- [REQUIRED ACTION]: Go through the entries and copy every line that has the string "computer" in it.

- [SOURCE RECORDS]:
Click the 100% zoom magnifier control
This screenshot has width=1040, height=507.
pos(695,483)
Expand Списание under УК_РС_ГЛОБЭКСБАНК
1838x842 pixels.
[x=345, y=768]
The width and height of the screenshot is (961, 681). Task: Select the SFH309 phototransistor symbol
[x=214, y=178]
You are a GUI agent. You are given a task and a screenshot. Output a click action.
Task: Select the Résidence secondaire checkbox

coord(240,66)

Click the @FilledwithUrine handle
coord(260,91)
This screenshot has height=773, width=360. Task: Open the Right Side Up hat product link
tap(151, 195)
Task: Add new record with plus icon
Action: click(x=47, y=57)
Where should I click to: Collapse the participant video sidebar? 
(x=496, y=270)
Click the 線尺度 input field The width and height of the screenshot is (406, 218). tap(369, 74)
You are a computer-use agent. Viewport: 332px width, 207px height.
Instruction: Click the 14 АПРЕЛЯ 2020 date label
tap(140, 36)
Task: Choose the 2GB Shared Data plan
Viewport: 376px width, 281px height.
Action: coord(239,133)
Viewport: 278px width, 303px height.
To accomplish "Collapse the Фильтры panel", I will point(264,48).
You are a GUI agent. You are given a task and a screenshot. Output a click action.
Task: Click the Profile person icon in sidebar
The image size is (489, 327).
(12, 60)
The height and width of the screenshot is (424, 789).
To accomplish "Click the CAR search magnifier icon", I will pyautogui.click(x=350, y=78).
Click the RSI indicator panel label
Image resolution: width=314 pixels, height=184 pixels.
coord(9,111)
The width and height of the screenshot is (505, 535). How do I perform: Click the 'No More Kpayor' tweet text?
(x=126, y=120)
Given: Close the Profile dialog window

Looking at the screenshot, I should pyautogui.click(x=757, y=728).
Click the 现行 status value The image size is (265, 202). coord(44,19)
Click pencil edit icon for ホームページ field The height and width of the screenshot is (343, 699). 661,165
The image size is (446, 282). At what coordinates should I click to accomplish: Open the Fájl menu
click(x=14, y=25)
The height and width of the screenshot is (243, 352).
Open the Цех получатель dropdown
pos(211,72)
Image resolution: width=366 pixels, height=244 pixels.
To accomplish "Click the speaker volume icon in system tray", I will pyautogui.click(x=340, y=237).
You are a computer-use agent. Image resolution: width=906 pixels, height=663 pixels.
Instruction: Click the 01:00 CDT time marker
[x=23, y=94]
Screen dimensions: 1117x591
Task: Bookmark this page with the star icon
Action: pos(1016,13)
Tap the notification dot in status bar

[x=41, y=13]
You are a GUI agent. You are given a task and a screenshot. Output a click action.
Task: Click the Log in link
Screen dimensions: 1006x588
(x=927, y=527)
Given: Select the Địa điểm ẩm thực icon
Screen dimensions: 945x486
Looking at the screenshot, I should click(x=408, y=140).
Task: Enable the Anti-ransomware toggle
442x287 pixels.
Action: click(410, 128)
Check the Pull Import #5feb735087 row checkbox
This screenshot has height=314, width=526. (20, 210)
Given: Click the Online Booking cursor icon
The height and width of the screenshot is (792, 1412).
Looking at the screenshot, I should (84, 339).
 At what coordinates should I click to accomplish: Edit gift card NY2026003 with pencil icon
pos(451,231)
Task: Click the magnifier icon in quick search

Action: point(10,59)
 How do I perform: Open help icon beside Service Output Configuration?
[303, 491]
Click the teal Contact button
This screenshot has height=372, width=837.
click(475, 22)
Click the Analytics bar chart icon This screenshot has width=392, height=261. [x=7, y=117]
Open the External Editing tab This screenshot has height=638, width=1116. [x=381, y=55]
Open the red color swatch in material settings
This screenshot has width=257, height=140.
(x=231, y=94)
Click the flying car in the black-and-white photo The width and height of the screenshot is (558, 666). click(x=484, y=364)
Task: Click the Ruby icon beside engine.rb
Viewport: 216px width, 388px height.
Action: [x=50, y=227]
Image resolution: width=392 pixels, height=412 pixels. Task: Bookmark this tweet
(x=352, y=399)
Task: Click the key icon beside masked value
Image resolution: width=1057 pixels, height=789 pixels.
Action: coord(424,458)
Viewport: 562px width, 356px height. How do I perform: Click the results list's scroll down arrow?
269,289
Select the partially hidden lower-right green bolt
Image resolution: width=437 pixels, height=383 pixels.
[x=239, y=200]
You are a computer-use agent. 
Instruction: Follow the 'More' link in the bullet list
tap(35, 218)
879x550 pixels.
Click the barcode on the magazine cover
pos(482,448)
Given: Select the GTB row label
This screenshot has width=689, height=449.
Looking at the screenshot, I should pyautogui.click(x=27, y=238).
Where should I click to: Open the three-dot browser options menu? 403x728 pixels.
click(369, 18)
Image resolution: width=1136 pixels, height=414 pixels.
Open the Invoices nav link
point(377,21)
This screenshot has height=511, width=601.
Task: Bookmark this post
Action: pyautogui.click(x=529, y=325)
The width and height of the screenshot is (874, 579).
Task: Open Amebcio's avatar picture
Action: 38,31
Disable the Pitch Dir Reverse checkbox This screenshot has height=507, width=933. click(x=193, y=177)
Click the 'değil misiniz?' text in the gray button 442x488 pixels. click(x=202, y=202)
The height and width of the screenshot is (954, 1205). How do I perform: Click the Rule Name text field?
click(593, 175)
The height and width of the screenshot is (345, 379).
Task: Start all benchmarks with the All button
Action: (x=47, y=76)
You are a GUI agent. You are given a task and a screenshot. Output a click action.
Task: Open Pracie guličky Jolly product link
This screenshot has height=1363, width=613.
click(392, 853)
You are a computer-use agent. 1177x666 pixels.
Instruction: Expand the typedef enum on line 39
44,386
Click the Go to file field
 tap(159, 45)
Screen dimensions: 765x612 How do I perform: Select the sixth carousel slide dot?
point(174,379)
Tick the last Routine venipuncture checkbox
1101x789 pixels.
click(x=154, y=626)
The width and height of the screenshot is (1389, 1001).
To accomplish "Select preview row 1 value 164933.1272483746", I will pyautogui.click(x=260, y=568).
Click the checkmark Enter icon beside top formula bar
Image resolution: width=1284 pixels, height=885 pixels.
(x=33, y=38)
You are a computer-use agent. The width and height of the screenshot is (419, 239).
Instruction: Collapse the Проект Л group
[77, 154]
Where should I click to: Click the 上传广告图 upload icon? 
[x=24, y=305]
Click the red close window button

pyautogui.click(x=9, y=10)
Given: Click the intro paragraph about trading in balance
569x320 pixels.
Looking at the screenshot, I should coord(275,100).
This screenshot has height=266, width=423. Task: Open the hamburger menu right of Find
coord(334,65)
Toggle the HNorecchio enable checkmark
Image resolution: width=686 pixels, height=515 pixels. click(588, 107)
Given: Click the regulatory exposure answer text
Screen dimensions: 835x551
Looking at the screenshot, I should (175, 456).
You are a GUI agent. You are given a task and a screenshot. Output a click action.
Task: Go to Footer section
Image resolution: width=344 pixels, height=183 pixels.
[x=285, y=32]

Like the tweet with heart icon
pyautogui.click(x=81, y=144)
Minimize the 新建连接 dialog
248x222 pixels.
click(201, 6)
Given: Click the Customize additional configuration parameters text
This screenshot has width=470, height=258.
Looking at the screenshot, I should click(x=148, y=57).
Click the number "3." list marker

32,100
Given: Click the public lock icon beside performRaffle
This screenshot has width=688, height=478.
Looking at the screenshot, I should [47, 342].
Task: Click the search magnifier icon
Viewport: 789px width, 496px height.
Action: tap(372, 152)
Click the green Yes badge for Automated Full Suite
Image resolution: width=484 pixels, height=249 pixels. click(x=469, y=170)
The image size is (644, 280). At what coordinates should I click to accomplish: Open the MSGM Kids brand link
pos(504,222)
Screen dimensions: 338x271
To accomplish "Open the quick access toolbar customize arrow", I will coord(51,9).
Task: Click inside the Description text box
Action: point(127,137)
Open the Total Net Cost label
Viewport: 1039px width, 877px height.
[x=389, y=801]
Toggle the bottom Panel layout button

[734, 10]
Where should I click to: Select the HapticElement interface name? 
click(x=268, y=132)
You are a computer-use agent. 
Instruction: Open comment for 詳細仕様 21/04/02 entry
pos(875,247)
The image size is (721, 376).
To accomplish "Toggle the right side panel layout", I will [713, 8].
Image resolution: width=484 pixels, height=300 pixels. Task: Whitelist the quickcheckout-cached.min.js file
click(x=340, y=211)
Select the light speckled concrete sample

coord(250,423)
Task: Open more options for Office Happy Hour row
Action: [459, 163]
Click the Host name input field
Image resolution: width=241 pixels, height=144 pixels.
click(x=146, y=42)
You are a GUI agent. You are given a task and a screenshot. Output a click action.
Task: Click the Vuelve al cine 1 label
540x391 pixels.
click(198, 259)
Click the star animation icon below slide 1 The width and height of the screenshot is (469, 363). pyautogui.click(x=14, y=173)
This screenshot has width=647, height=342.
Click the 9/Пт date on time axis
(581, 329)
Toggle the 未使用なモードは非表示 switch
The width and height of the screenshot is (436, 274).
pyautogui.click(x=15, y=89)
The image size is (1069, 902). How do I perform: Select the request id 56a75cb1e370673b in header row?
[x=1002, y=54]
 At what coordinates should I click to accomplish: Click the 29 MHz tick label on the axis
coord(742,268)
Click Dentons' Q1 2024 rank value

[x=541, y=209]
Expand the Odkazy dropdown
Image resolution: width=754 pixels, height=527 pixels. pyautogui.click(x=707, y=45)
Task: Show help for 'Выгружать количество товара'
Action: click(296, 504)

- [WRITTEN REPLY]:
You are a computer-use agent. Viewport: 332px width, 207px height.
You are a computer-use agent. Image resolution: width=906 pixels, height=663 pixels.
You are a computer-use agent. 
You are a computer-use agent. 1177x666 pixels.
You are a computer-use agent. The width and height of the screenshot is (419, 239).
You are a computer-use agent. 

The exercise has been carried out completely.